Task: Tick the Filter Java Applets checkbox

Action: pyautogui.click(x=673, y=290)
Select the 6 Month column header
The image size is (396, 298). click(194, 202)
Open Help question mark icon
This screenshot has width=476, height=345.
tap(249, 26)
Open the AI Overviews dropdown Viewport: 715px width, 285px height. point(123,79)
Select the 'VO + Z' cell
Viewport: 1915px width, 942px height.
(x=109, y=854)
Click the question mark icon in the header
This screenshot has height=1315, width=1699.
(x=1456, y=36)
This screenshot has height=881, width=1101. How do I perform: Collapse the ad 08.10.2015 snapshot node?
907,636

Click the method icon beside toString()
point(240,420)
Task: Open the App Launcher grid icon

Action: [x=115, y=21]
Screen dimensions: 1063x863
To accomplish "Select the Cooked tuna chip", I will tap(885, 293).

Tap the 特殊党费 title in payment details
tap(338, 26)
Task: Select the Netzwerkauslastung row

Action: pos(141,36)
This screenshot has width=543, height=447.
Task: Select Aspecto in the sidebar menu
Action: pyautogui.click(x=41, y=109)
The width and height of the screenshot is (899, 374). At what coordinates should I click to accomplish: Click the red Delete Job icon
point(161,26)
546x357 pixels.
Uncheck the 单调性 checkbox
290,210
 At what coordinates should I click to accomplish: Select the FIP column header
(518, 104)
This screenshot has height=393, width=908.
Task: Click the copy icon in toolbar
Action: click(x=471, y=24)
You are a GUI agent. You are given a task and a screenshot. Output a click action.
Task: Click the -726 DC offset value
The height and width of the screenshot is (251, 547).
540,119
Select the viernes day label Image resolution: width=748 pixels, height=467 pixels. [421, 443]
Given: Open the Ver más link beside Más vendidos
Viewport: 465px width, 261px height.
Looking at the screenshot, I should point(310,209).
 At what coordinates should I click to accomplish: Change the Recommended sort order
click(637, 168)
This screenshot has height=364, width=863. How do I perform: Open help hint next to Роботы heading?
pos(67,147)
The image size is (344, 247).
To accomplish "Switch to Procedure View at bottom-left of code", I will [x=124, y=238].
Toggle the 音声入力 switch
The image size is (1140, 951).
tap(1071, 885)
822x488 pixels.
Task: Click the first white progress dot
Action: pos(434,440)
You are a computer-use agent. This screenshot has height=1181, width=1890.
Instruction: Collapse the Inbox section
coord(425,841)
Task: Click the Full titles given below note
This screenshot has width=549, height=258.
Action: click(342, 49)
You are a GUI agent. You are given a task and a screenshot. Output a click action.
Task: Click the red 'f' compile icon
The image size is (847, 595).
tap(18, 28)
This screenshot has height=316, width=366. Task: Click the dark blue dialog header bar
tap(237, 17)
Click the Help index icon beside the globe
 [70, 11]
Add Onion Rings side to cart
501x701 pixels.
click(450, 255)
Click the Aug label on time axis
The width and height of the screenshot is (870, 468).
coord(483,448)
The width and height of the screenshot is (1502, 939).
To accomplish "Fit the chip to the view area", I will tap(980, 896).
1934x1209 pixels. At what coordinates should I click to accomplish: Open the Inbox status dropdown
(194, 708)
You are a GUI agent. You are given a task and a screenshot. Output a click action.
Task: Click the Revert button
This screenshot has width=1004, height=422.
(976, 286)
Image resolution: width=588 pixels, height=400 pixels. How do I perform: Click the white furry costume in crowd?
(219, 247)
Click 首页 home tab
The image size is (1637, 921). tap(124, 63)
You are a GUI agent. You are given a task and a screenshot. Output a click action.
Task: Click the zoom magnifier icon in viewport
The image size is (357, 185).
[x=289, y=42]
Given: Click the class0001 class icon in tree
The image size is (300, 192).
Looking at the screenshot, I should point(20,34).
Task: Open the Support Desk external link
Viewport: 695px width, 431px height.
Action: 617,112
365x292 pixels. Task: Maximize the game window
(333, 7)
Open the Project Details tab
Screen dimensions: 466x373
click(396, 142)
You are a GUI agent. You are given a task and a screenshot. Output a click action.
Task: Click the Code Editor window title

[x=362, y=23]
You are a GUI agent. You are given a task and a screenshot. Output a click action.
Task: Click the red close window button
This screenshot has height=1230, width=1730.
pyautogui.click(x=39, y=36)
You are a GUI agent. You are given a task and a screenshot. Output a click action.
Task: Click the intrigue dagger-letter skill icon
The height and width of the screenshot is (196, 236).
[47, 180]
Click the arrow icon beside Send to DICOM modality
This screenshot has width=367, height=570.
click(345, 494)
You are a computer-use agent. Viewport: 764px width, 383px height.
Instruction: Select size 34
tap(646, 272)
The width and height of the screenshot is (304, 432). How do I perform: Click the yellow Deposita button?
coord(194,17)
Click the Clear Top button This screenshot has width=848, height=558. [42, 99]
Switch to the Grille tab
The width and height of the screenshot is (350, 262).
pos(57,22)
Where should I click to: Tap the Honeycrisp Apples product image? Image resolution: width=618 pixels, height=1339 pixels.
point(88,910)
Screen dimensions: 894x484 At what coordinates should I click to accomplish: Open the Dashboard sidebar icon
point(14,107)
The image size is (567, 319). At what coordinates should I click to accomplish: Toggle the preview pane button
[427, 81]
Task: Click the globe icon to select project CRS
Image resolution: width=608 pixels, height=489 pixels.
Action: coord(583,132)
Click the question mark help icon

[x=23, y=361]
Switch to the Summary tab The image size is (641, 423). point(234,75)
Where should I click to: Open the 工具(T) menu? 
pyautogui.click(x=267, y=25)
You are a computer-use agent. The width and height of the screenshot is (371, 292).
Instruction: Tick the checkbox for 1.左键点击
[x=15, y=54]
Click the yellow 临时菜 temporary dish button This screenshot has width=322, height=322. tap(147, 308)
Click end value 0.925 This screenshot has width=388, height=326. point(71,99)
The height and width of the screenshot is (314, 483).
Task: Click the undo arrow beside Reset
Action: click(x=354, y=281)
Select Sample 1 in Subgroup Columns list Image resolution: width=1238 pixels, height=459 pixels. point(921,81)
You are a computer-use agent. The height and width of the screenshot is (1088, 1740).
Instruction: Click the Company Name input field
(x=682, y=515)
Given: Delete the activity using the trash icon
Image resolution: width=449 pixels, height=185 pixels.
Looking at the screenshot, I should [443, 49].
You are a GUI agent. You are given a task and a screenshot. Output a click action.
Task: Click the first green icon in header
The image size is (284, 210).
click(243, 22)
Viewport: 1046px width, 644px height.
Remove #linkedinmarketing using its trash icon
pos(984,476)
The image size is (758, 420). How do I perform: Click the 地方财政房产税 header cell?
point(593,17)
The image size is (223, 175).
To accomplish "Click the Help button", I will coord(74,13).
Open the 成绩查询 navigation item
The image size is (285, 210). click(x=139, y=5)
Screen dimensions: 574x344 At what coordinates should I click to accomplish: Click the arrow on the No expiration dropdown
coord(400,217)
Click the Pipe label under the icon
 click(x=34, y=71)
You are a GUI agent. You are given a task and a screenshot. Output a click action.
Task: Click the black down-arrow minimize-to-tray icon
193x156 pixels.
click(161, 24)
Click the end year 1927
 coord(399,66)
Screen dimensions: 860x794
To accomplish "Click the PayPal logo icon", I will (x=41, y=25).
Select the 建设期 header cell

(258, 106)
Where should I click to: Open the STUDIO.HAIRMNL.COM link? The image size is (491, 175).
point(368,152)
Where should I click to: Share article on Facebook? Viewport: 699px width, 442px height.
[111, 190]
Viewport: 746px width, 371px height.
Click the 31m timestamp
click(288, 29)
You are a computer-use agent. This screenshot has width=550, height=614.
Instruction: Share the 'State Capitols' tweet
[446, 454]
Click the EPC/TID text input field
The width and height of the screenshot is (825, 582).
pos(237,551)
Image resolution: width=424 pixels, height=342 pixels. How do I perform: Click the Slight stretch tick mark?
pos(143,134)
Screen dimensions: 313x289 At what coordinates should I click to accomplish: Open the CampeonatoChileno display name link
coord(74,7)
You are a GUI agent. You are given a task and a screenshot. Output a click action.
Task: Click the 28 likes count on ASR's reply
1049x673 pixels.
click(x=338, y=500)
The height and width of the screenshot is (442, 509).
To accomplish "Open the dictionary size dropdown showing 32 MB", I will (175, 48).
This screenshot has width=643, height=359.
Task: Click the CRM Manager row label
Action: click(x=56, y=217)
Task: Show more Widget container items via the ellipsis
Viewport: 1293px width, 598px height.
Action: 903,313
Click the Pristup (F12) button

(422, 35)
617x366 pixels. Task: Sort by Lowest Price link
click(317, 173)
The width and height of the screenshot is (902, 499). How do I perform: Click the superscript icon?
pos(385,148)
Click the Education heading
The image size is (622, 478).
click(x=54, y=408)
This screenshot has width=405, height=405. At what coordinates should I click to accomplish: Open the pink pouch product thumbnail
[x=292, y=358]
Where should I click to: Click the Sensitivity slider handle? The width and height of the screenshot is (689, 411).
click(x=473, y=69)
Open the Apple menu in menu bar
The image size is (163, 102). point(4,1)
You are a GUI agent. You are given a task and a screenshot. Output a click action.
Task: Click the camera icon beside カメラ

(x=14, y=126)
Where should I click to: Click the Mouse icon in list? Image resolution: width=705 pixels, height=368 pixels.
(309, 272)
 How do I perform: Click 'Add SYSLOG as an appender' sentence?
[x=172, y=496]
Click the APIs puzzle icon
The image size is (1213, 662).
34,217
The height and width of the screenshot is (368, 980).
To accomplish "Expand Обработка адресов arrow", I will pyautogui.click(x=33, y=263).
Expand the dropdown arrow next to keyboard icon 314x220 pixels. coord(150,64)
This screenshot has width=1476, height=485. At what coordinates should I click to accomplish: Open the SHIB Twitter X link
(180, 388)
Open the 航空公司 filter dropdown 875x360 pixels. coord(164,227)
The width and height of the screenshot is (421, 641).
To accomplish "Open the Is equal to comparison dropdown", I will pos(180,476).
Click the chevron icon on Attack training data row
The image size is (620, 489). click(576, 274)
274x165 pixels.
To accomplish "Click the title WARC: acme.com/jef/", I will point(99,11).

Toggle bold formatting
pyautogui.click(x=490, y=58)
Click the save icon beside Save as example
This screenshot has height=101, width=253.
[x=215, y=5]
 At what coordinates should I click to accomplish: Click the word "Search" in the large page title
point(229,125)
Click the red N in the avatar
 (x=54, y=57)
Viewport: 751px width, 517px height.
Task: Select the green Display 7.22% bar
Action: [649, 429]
*-*-*
WHAT TO DO
Report all lines above with "Expand".

TASK OUTPUT
To accomplish "Expand Обработка адресов arrow", I will pyautogui.click(x=33, y=263).
Expand the dropdown arrow next to keyboard icon 314x220 pixels. coord(150,64)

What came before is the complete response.